--- Record extracts ---

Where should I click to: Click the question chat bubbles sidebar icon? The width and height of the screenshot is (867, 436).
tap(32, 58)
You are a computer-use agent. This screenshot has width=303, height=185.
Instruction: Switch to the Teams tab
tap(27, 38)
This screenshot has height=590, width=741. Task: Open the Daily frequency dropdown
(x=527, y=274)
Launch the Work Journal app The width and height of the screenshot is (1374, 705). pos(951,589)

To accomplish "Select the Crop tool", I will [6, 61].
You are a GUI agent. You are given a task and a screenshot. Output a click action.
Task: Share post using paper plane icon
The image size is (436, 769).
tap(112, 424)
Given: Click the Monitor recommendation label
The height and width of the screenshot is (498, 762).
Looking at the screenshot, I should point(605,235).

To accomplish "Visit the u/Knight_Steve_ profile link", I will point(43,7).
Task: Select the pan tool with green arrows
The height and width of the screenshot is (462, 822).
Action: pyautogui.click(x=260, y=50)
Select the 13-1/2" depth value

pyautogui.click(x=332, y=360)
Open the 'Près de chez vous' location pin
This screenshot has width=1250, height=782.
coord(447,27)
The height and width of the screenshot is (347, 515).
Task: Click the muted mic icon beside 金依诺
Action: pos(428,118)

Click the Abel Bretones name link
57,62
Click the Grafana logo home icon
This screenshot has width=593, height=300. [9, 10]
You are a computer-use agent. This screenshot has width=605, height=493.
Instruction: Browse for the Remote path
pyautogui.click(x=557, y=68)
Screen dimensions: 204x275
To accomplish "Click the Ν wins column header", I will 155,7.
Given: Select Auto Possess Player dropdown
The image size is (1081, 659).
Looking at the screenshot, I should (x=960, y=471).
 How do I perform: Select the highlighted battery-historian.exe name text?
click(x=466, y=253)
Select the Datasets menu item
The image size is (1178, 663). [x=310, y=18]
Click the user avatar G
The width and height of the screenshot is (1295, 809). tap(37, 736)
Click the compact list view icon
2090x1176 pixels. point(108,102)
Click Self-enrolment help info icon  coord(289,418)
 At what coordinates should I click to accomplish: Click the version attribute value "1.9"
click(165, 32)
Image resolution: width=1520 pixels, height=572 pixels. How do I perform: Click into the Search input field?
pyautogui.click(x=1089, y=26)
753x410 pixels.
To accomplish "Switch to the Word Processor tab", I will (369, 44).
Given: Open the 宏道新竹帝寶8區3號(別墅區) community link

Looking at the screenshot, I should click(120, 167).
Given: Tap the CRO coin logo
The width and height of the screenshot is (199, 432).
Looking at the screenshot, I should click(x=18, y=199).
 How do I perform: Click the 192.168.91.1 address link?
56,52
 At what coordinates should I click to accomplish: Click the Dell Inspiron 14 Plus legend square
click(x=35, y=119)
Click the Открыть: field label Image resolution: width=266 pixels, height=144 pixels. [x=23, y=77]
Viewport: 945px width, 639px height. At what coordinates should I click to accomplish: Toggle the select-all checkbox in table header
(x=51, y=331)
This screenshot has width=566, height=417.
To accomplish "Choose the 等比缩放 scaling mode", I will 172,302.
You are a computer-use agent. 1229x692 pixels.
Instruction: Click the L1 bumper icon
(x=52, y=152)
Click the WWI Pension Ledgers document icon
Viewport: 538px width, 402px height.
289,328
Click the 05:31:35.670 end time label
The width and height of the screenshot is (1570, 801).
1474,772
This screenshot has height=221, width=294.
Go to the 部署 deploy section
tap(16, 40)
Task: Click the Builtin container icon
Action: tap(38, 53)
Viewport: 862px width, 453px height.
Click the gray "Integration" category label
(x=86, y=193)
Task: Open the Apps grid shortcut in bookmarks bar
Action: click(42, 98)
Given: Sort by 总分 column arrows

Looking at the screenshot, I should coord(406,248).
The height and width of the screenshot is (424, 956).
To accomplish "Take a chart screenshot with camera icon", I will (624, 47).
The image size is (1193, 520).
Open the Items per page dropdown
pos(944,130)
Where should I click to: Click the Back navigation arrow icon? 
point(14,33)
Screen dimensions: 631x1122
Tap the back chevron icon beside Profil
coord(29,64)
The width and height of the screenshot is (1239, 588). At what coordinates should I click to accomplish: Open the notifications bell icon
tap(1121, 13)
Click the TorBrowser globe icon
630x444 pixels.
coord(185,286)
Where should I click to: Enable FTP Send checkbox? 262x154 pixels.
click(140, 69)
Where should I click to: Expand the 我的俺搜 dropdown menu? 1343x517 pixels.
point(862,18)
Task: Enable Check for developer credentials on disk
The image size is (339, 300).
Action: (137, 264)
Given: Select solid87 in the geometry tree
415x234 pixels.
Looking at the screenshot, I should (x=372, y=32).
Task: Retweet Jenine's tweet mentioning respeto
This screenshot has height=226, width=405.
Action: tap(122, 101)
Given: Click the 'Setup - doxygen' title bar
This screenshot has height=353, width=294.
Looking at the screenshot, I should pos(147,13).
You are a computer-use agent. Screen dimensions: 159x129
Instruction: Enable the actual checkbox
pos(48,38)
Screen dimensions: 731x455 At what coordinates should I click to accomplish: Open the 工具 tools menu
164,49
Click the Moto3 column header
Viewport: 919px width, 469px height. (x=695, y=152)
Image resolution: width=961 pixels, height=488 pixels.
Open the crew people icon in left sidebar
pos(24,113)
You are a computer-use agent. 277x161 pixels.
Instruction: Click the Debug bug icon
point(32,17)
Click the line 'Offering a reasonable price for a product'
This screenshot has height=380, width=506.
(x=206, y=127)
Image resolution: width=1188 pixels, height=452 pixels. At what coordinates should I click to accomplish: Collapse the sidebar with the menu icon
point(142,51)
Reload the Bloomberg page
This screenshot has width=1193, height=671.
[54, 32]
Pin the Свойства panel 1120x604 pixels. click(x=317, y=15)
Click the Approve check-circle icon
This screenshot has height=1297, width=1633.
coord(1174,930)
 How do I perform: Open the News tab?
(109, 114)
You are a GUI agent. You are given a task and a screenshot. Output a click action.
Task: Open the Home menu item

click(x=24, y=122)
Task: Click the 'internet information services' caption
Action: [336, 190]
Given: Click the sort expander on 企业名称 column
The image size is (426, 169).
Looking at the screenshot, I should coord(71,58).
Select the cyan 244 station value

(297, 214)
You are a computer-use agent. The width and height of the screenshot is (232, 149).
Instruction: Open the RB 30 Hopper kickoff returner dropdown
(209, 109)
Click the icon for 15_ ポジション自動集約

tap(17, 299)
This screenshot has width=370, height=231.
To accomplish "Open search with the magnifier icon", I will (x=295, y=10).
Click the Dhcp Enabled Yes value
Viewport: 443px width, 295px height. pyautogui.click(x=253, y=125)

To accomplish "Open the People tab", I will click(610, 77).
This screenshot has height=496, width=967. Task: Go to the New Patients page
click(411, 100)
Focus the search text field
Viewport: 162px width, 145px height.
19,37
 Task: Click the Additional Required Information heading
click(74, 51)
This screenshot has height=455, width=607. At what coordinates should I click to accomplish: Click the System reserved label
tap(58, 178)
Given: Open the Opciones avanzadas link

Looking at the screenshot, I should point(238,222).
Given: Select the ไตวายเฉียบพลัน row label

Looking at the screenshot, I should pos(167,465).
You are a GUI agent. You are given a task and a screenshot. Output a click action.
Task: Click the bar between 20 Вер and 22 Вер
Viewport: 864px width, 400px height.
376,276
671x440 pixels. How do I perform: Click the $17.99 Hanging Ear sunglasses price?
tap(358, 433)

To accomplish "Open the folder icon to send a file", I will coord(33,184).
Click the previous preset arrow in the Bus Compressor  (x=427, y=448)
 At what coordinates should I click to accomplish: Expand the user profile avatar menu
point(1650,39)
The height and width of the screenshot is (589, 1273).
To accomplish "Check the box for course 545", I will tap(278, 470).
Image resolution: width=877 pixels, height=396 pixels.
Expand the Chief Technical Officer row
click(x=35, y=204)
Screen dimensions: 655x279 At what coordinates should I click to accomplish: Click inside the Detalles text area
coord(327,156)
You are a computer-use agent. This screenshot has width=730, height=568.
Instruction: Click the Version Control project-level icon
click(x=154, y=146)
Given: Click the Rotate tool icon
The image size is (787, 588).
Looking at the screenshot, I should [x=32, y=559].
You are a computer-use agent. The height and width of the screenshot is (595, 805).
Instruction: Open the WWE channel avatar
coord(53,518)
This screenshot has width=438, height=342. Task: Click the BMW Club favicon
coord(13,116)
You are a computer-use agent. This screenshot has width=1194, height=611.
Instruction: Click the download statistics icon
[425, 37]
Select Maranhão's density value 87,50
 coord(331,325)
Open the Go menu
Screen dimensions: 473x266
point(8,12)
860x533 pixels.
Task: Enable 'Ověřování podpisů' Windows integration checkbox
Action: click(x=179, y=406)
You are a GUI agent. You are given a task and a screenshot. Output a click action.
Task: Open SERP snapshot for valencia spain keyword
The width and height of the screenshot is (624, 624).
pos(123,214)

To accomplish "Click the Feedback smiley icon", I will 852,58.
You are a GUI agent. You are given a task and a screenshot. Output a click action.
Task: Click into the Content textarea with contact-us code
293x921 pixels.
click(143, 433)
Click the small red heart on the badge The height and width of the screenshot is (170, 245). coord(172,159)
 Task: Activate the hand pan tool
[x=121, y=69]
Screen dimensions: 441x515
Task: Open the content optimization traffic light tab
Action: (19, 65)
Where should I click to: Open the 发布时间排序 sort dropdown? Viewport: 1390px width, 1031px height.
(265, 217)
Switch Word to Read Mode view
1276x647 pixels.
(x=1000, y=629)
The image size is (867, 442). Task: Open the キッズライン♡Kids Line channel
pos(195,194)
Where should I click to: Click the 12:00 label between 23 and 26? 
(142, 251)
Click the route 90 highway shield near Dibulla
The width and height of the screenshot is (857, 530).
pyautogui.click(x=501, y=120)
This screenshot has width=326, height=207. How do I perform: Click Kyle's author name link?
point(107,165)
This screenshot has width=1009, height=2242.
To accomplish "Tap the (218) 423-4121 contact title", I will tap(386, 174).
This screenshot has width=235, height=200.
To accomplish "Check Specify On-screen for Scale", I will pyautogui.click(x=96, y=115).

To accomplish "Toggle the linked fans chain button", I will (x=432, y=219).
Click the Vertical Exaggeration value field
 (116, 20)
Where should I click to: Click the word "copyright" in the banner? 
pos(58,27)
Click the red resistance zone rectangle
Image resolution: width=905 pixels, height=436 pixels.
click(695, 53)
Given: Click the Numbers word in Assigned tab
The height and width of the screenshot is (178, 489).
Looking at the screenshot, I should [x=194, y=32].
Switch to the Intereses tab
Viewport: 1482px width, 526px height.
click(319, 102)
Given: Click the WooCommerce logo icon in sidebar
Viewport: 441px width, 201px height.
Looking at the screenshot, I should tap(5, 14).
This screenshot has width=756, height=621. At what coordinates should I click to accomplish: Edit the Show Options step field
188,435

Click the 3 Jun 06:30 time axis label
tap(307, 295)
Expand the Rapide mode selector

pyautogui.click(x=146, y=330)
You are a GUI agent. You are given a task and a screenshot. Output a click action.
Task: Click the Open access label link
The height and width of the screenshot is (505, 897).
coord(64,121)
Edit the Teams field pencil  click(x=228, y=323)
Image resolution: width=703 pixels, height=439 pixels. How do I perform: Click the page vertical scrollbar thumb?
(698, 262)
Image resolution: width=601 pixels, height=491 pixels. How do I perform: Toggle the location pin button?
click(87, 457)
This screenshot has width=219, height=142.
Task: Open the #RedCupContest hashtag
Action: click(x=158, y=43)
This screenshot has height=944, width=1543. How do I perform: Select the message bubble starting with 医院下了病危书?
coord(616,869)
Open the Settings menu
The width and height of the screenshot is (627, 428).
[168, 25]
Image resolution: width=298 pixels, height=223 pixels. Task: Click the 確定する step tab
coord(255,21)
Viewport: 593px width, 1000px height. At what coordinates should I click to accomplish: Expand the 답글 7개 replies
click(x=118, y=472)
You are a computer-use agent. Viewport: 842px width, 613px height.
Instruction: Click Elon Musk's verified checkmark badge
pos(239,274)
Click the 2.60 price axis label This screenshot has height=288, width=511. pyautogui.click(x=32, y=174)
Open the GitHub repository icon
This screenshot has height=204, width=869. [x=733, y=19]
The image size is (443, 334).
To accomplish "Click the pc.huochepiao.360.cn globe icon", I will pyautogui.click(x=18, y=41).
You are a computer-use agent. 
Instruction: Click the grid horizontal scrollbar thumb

---

● Instructions to follow
Word for word, restate the lines above from the line containing "Click the previous" through the line containing "Given: Click the Rotate tool icon", with both included and nothing else.

● Response box
Click the previous preset arrow in the Bus Compressor  (x=427, y=448)
 At what coordinates should I click to accomplish: Expand the user profile avatar menu
point(1650,39)
The height and width of the screenshot is (589, 1273).
To accomplish "Check the box for course 545", I will tap(278, 470).
Image resolution: width=877 pixels, height=396 pixels.
Expand the Chief Technical Officer row
click(x=35, y=204)
Screen dimensions: 655x279 At what coordinates should I click to accomplish: Click inside the Detalles text area
coord(327,156)
You are a computer-use agent. This screenshot has width=730, height=568.
Instruction: Click the Version Control project-level icon
click(x=154, y=146)
Given: Click the Rotate tool icon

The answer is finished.